» DATA EXCERPTS:
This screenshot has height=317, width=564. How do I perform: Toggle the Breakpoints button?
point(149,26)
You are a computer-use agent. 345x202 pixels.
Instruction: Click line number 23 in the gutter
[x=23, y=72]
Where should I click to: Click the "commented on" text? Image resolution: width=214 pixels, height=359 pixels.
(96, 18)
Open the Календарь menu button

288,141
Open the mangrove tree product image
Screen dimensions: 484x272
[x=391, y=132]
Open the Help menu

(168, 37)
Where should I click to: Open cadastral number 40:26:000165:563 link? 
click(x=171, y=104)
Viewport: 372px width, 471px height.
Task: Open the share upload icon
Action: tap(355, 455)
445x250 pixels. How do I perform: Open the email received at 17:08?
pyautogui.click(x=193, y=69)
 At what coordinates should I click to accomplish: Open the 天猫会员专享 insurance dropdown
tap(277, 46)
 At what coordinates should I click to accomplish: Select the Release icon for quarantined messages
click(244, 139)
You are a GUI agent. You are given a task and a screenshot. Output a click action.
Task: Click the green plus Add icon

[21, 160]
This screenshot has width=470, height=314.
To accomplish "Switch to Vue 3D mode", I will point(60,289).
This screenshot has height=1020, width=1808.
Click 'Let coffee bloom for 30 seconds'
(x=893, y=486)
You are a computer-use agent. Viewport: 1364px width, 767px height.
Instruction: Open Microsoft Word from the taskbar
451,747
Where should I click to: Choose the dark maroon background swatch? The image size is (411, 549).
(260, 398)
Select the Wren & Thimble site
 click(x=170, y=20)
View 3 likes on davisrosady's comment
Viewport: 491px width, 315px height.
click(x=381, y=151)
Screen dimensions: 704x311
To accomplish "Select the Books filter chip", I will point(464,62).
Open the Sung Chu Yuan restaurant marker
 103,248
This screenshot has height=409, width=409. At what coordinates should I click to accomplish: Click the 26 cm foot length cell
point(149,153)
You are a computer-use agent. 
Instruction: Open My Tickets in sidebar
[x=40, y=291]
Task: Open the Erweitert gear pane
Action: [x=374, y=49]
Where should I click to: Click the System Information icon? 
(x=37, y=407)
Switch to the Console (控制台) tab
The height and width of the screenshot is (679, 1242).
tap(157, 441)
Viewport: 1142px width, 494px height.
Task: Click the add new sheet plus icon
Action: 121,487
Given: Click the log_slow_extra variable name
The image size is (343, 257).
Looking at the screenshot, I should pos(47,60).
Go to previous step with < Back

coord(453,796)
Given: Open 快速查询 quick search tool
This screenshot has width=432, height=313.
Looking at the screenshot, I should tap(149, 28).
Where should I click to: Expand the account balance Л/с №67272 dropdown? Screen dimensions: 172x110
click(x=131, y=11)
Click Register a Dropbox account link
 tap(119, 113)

» EXERCISE DETAILS:
Considering only lines of the records that hold the string "computer", state how many there are and nothing else.

» SOLUTION FOR THIS EXERCISE:
3